OTTAWA – A Mountie accused of torturing and starving his 11-year-old son told an Ottawa court he was in a constant battle to control the boy’s bad behaviour — a battle that ultimately resulted in him physically restraining and hurting the boy.

But in a second day of testimony in his own defence, the man, whose name cannot be published in order to protect the boy’s identity, said his wife was never present when he “hit, burned or slapped” his son.

“It was a war between me and (my son),” the man said Tuesday as he detailed behavioural problems he said he experienced with his son, suggesting the boy was often out of control.

“I am living with the devil at home.”

But the officer, who once worked for the RCMP’s national security unit, said his wife was never present when he assaulted his son.

And he never told his wife to hit the boy with a wooden spoon, the man said.

In September, the boy, who was then 13, told the court that his father forced his stepmother to hit him for not doing his homework.

The court heard the boy had been beaten by his father with a wooden stick and burned with a barbecue lighter while chained in the basement of his west-end Ottawa suburban home.

The man and his wife each face a charge of aggravated assault, forcible confinement and failing to provide the necessaries of life.

The woman is also charged with assaulting the boy with a weapon, while the man faces other charges of sexual assault causing bodily harm and assault with a weapon.

In earlier testimony Tuesday, the father told court the boy frequently made up outlandish stories.

He described in detail a Florida family vacation taken in 2012, a trip he said he thought his son enjoyed.

Last fall, the boy testified that during the vacation he was left tied up in a hotel room, where he was forced to urinate on himself.

“That never happened,” the officer said under questioning from his lawyer Robert Carew. He showed the court pictures from two vacations where he, his wife and three children appeared happy together.

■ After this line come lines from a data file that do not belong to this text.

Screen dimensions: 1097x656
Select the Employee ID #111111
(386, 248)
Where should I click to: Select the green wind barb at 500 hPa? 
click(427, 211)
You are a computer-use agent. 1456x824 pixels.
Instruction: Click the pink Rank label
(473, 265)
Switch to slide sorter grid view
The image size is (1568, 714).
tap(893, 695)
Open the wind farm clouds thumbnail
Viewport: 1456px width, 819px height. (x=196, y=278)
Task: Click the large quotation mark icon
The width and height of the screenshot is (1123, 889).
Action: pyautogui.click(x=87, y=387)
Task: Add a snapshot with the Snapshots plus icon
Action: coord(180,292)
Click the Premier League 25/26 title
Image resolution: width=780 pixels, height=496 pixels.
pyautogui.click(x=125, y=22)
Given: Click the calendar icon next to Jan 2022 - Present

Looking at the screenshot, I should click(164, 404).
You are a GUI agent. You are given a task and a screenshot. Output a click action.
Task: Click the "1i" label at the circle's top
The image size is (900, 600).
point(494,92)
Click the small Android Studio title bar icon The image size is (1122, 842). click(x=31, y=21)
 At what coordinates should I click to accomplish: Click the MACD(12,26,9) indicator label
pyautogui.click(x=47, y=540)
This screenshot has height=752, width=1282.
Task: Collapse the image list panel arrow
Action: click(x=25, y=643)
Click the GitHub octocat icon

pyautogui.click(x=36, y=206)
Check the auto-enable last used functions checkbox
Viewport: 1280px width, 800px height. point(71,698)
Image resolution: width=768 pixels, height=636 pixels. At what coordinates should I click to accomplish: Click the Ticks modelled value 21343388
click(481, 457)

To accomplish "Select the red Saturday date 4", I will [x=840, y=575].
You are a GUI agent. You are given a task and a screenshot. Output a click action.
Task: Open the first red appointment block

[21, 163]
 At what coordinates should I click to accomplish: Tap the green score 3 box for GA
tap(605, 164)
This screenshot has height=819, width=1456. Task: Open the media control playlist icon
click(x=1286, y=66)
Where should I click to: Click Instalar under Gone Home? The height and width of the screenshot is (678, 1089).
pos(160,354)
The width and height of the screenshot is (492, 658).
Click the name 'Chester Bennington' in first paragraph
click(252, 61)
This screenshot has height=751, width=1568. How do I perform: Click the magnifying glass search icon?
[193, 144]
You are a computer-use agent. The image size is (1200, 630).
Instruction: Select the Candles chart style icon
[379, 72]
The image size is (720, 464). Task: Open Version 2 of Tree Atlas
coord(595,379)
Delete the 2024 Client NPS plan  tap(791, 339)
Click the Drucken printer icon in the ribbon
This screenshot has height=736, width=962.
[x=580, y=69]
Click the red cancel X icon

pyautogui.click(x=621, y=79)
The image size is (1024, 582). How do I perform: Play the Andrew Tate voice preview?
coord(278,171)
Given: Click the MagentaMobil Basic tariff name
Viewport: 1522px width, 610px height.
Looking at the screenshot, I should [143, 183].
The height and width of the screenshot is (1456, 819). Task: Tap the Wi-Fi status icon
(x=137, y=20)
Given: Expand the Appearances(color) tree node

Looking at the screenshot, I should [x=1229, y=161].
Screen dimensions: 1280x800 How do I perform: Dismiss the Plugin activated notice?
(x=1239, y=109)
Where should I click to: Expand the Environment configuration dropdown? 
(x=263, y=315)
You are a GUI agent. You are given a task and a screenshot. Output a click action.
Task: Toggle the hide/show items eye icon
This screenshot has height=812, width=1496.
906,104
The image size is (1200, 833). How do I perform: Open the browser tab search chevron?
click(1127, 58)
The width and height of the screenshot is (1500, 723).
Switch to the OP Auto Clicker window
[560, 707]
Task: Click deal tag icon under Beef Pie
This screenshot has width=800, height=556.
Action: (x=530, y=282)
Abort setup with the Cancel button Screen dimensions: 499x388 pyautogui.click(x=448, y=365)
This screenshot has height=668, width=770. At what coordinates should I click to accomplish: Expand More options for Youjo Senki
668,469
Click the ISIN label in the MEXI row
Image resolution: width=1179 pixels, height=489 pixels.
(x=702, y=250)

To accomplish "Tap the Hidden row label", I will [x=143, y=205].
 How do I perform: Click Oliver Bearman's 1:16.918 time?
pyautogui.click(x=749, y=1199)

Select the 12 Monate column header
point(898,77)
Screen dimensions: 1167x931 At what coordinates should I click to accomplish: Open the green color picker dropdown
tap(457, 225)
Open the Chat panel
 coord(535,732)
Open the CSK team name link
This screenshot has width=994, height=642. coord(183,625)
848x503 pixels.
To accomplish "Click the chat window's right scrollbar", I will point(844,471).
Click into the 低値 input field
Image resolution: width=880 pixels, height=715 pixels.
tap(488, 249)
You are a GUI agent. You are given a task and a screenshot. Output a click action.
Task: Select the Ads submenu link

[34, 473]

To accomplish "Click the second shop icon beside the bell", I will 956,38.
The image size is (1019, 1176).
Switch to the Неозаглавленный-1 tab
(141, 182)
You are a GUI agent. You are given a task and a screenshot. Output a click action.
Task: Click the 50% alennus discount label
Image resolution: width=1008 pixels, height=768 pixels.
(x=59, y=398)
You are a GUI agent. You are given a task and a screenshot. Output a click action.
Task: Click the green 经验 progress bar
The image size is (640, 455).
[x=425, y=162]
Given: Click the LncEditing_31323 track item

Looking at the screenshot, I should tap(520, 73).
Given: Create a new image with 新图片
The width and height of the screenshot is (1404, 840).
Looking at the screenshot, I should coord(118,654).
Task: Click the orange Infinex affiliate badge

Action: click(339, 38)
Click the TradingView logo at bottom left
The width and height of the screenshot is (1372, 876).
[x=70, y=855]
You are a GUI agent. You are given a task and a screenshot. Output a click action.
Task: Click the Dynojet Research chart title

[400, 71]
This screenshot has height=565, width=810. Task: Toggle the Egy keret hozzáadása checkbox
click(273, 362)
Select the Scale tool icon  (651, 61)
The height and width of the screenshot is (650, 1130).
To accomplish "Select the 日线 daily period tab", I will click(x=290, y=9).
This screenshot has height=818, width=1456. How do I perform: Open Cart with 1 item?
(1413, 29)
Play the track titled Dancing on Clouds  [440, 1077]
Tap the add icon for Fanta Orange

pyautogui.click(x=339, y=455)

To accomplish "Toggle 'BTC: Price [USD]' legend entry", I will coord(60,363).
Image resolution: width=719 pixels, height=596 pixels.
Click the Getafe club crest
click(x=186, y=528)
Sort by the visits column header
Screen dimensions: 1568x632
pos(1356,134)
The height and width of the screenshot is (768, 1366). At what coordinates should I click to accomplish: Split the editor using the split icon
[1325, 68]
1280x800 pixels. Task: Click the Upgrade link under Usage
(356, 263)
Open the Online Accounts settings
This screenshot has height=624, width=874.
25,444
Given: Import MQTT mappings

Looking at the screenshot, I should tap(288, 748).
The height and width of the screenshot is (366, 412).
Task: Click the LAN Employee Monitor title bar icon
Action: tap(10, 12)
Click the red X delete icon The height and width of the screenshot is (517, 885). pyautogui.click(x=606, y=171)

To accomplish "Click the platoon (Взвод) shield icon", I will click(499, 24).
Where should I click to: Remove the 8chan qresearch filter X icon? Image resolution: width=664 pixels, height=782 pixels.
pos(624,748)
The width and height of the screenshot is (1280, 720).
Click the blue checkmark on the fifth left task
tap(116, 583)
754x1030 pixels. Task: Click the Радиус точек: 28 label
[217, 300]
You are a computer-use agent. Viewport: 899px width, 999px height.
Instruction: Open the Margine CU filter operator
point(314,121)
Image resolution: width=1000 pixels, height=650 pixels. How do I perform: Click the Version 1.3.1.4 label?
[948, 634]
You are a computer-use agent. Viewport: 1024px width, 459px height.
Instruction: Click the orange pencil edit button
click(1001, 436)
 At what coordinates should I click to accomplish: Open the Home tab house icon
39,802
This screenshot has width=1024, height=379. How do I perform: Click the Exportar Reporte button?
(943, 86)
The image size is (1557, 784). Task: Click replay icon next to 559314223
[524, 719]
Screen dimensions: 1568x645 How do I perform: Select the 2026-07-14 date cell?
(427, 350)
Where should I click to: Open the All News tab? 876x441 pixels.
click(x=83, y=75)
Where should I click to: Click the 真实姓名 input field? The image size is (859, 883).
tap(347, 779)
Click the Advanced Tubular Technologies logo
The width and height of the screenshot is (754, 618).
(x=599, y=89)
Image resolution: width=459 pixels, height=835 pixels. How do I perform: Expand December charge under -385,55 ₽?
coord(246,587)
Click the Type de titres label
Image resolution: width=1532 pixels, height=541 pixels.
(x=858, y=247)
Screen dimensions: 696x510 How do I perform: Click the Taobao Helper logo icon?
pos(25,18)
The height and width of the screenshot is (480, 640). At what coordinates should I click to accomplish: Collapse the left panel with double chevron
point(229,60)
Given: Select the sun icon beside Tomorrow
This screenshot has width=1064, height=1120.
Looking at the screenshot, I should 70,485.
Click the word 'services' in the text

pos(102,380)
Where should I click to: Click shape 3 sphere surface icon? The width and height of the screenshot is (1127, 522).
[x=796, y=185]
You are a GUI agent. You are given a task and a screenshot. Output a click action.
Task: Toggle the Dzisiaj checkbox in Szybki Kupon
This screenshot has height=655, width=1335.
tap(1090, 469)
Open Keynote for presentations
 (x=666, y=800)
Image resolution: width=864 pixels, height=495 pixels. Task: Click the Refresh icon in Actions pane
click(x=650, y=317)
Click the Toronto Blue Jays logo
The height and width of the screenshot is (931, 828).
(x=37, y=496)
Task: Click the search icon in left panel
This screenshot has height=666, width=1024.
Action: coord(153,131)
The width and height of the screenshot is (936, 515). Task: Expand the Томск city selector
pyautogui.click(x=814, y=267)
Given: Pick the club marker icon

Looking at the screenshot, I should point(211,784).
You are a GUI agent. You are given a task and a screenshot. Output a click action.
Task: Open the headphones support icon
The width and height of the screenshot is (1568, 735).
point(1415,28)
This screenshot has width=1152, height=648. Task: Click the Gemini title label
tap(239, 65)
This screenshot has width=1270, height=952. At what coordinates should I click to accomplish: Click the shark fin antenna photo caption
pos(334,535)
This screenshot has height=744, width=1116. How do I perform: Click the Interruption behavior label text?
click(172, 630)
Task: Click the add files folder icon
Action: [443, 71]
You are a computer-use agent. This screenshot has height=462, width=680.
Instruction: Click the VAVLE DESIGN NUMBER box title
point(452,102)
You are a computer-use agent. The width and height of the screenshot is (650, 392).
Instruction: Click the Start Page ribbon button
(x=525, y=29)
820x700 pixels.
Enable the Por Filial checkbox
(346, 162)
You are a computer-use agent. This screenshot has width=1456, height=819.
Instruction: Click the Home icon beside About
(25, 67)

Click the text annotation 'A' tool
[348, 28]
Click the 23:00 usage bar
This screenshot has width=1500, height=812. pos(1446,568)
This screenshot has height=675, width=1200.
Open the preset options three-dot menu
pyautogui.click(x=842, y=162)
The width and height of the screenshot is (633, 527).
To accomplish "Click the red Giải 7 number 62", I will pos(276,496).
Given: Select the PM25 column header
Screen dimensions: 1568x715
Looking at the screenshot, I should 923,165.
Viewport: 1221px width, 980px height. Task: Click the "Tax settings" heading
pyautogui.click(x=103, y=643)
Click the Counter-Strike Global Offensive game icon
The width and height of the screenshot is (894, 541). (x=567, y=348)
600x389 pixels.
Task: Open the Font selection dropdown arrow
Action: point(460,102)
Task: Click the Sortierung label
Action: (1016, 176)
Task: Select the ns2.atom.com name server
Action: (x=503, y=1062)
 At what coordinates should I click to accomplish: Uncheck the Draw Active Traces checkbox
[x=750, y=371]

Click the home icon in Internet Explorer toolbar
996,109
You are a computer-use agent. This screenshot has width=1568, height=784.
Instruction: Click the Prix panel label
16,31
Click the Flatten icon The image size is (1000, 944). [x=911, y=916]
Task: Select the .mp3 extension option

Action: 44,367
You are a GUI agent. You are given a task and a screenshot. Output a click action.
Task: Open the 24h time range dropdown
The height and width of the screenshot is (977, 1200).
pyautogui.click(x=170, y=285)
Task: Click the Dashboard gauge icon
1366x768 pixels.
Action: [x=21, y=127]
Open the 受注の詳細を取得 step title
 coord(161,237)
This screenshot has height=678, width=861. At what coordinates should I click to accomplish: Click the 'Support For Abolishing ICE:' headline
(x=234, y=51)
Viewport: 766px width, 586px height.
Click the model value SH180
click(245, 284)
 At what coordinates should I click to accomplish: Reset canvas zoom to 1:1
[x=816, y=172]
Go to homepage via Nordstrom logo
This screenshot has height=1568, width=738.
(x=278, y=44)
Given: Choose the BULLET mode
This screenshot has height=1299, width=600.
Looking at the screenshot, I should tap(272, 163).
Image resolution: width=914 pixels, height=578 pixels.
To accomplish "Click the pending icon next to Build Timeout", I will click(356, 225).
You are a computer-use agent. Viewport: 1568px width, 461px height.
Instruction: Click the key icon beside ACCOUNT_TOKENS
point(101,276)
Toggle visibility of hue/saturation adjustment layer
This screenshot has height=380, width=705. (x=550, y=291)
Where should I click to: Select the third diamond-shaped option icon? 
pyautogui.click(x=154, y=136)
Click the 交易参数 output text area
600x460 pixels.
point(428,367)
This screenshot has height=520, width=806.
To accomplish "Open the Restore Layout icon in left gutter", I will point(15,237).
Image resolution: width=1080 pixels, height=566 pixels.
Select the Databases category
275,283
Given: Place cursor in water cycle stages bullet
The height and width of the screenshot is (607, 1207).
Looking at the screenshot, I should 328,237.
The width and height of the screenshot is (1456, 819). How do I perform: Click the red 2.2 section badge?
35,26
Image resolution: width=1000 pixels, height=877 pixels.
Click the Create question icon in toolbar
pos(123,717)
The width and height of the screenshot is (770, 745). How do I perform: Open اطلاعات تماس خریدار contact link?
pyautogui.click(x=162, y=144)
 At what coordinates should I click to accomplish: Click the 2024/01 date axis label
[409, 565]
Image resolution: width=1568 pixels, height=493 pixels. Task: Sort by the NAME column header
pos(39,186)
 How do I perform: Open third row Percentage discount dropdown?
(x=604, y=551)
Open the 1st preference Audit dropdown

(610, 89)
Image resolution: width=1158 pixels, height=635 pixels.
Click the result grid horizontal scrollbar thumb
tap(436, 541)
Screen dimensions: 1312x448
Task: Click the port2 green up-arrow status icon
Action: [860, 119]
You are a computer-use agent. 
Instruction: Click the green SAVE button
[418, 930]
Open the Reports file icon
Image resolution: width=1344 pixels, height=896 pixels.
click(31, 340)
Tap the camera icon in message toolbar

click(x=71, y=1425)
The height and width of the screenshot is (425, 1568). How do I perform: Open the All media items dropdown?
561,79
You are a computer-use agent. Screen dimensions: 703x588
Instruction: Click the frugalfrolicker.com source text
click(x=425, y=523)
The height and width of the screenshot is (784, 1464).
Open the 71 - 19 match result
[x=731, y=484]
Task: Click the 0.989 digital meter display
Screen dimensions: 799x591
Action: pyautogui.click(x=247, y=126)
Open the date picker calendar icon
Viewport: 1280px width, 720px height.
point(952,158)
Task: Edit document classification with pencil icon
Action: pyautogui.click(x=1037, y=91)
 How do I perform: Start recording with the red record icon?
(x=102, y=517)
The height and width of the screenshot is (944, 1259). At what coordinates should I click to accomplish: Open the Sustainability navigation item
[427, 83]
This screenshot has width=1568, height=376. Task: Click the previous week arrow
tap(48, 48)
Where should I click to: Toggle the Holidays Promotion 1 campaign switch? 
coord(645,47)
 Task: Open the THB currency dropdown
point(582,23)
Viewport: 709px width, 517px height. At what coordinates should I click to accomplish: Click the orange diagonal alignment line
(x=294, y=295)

The Mountie, now 44 and suspended from the force without pay, and the boy’s stepmother were charged in February 2013 after the emaciated boy, then 11 years old, was found wandering in search of water.

The court earlier heard testimony that the boy was fed two peanut butter pitas a day before escaping his chains and weighed only 50 pounds when taken to hospital.

The man said his son consistently made up stories and that it always frustrated him.

His frustrations with the boy’s behaviour, combined with problems at work, led him to go on anti-depressants, said the officer. He also testified that he attempted suicide three times, the first time at age 19 and twice later when he felt helpless against his son’s problems.

The boy finished the 2012 school year in June, but never returned after his parents decided to home-school him the following September.

That seemed to be a good decision, for about a month and a half, until the boy “suddenly decided he didn’t want to do homework anymore,” the father testified.

And soon, the boy was acting out again, even defecating on his books, the man said.

In a police interview after his arrest in 2013, the officer admitted he tied his son to a wall or a pole in the basement of his home, where the boy developed cuts on his wrists from the chains or plastic zip ties used to bind him.

The current portion of the trial is scheduled to run until May 6.